(Vienna, 09-10-2020) In fact, the technology contradicts a fundamental principle that had long been regarded as a natural law: light waves can only be used to scan objects that are larger than half the light wavelength. Although this rule is true, it can be outsmarted by illuminating different points of the object one after the other – for example very specific molecules on a cell. This is the basic idea behind super-resolution microscopy, for which the Nobel Prize in Chemistry was awarded in 2014.
Since then, this microscopy technique has proven itself time and time again all over the world but a team of scientists from Vienna University of Technology and MedUni Vienna has now shown that great care is needed in interpreting the data. Although super-resolution microscopy makes individual molecules visible it can easily happen that one molecule is scanned multiple times. A case of multiple exposure can then be confused with a cluster of multiple molecules. The research team developed methods for distinguishing between these two possibilities. These have now been published in the specialist journal "Nature Communications".
Seeing better than the laws of optics allow
If you make a mosaic from stones that are one square centimetre in size, you cannot depict structures that are only a millimetre in size. It is much the same in microscopy: if you scan a tiny little point, you obtain, at best, a light spot of the same size as the wavelength of the light you use. If you want to scan points that are very close together, they produce light spots that overlap each other, thus producing a blurred image.
"Super-resolution microscopy, as we use it, offers an elegant way out," explains biophysicist Mario Brameshube from the Institute of Applied Physics of Vienna University of Technology, who is one of the lead authors of the study. "One uses special molecules that are briefly excited by a laser beam, so that they light up. These molecules are then used to mark the structures one wishes to scan. If these molecules light up in sequence, each of them can be perceived as a diffuse disc of light – and the molecule has to sit more are less exactly in the centre of this disc of light." The position of the individual molecules can then be derived from multiple individual images and these can be computationally reconstructed to produce one high-resolution image.
One or many?
However, one encounters a problem when one tries to make a detailed examination of T cells, which play a major role in our immune system. "From both a biological and immunological point, it is important to know whether certain receptors, such as T cell antigen receptors, are evenly distributed over the surface of the cell or whether they are grouped together in so-called clusters," explains Johannes Huppa, biochemist and immunologist from MedUni Vienna’s Institute of Hygiene and Applied Immunology. "And as we found, it is precisely this question that is difficult to answer with super-resolution microscopy."
In fact, the team found that various molecules used as tracer dyes in super-resolution microscopy are able to light up not once but multiple times – in some cases up to 20 to 30 times. "And then one will draw completely false conclusions using conventional methods of analysis: it would look as if there were a cluster of 20 to 30 on the smallest area," says Huppa.

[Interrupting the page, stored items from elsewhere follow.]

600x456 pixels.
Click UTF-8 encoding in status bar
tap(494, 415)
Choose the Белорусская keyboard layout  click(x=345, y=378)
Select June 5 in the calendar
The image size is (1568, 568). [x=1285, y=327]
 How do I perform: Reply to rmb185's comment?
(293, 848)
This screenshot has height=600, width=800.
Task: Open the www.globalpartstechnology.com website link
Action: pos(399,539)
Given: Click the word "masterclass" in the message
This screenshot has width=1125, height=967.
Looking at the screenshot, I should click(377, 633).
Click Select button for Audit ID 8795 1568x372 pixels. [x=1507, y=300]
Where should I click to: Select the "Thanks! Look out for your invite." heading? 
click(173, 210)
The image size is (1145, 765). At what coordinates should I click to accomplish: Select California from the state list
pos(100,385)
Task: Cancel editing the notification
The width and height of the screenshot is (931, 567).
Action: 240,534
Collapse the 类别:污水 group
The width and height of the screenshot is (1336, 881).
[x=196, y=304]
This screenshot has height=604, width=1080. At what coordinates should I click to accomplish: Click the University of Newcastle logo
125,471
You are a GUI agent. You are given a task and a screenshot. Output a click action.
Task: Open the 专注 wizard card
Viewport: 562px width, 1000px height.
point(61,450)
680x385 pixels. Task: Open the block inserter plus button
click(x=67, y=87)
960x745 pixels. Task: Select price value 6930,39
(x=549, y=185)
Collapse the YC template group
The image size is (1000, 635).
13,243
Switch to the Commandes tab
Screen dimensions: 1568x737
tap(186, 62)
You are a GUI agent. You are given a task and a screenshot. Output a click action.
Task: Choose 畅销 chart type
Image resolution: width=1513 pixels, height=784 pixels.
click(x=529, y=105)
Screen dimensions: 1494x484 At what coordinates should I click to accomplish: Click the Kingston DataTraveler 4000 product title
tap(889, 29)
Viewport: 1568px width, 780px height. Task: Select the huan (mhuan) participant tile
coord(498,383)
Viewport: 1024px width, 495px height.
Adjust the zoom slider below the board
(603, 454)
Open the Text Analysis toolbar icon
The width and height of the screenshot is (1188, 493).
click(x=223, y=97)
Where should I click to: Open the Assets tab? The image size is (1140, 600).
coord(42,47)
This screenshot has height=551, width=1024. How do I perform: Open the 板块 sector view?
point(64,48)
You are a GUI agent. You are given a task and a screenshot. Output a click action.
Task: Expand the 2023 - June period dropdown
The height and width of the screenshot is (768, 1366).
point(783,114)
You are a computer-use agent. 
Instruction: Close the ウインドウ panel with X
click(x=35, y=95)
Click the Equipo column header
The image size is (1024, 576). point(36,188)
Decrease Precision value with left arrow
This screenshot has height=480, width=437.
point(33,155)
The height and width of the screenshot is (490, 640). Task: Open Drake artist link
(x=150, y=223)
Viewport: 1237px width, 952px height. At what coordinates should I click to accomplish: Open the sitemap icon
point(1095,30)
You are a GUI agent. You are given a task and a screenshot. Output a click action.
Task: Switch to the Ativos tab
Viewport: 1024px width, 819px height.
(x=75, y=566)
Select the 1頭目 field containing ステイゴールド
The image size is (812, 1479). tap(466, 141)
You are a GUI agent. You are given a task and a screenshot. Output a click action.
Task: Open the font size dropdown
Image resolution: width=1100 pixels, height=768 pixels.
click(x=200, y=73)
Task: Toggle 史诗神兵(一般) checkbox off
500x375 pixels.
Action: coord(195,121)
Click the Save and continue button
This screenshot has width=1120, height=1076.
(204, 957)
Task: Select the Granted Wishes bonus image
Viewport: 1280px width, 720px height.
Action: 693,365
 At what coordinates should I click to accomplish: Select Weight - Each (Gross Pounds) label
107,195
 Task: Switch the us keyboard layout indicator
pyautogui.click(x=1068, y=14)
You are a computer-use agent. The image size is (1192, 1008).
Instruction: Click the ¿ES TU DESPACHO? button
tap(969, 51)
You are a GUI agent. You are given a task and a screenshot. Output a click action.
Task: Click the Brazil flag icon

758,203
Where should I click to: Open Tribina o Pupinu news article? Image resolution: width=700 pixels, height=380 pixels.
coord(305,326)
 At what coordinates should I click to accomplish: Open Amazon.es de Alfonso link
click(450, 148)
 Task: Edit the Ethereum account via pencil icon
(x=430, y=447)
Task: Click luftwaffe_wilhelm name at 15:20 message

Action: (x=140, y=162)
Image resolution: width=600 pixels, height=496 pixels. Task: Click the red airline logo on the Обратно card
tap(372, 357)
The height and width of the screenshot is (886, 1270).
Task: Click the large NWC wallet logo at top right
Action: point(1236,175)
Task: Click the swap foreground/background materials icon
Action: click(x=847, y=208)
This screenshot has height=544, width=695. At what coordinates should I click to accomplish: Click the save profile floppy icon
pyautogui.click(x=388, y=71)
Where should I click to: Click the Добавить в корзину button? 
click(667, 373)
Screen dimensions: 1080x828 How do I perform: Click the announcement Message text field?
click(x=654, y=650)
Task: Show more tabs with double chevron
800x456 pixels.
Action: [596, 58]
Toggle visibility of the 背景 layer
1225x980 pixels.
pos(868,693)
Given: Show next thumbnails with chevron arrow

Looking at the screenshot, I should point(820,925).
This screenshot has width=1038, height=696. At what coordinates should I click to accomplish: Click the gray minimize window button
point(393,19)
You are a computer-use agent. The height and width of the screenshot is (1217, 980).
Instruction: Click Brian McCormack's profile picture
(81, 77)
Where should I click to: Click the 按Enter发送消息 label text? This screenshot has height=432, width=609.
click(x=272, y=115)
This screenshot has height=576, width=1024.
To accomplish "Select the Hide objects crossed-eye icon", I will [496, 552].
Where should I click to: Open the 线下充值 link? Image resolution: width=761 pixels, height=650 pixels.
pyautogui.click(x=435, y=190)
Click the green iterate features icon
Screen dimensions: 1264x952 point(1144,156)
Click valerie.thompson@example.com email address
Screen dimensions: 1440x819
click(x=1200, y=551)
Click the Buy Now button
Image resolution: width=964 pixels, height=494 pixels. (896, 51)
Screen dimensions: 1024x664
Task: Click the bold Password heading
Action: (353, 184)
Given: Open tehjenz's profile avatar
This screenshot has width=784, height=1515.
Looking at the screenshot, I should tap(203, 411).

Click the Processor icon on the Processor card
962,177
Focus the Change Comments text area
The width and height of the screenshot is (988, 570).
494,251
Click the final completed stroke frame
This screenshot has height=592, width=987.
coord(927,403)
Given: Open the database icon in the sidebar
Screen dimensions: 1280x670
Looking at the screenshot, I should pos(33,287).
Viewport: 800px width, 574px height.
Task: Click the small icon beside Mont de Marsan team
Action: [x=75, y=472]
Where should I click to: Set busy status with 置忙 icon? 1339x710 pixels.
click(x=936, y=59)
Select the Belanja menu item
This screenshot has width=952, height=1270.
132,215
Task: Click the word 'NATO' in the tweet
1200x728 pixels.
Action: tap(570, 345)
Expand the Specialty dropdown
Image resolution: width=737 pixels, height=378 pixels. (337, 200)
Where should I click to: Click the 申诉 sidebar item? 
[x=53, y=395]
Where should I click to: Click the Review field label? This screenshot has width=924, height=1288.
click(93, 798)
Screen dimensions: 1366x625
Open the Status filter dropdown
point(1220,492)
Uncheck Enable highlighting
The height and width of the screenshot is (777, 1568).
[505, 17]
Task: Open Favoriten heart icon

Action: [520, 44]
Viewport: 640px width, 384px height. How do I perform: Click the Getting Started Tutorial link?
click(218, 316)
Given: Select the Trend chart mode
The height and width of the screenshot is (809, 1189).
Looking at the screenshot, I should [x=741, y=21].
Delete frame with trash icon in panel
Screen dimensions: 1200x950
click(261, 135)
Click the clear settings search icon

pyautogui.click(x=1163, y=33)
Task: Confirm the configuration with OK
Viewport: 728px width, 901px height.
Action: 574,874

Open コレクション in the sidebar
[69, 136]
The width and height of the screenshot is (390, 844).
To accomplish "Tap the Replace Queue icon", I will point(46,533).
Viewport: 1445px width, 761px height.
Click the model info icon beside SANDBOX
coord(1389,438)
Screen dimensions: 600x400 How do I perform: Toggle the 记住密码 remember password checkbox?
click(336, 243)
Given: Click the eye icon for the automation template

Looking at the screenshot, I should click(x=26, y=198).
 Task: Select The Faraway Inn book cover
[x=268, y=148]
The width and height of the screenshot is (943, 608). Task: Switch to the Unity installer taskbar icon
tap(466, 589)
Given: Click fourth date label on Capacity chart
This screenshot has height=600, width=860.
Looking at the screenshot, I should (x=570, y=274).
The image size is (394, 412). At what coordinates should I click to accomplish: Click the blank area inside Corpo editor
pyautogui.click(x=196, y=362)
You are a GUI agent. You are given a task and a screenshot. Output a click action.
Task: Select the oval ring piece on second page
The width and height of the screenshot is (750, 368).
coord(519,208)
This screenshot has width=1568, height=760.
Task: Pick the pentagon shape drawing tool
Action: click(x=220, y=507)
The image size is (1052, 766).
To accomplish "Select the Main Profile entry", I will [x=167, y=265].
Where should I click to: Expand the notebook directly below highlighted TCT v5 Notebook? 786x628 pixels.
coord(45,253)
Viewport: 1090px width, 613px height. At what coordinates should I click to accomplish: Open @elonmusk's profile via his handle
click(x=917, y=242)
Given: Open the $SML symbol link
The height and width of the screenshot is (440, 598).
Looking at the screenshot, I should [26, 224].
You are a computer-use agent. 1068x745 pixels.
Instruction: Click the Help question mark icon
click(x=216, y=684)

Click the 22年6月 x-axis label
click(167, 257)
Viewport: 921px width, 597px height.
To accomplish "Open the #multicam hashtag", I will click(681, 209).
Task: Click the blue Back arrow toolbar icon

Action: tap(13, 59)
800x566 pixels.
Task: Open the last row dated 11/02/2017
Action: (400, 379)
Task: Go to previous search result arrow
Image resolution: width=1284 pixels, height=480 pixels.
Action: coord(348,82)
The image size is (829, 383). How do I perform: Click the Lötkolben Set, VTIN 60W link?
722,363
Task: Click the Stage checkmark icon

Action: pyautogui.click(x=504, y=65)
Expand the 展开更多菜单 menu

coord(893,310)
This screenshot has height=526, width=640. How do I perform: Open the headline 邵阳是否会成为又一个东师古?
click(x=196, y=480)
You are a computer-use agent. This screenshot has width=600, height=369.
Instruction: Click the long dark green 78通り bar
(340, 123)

The statistics of light flashes
With a lot of effort and special biochemical tricks, the research team has now managed to accurately characterise various tracer dyes: special proteins were marked with various tracer molecules and then fixed on a glass plate. The behaviour of the molecules was then analysed in detail: do they light up multiple times when they are excited by a laser or do they disintegrate after the first illumination? How long does it typically take for them to light up again after the first time?
"With this information we can now simulate the behaviour of the molecules on a computer and compare it with super-resolution images from experiments," says Brameshuber. "And our simulations show certain statistical correlations between the light signals, which tell us whether individual molecules have delivered multiple signals or whether multiple molecules have each delivered a single signal in the experiment." The final image that is produced might well look the same to the naked eye but, using mathematics, it is possible to derive additional important information that improves the predictive reliability of the method, and makes it more robust.
"Super-resolution microscopy is now an extremely important technology and will continue to be so," agree the study’s two lead authors from MedUni Vienna and Vienna University of Technology, René Platzer and Benedikt Rossboth. "Our research project produced two important findings: firstly, that the interpretation of images is sometimes more complicated than previously assumed and, secondly that, with very careful experiments and calculations, one can nonetheless eventually obtain the information necessary for reaching reliable conclusions."
Paper: R. Platzer et al., Unscrambling fluorophore blinking for comprehensive cluster detection via photoactivated localization microscopy, Nature Communications volume 11, Article number: 4993 (2020).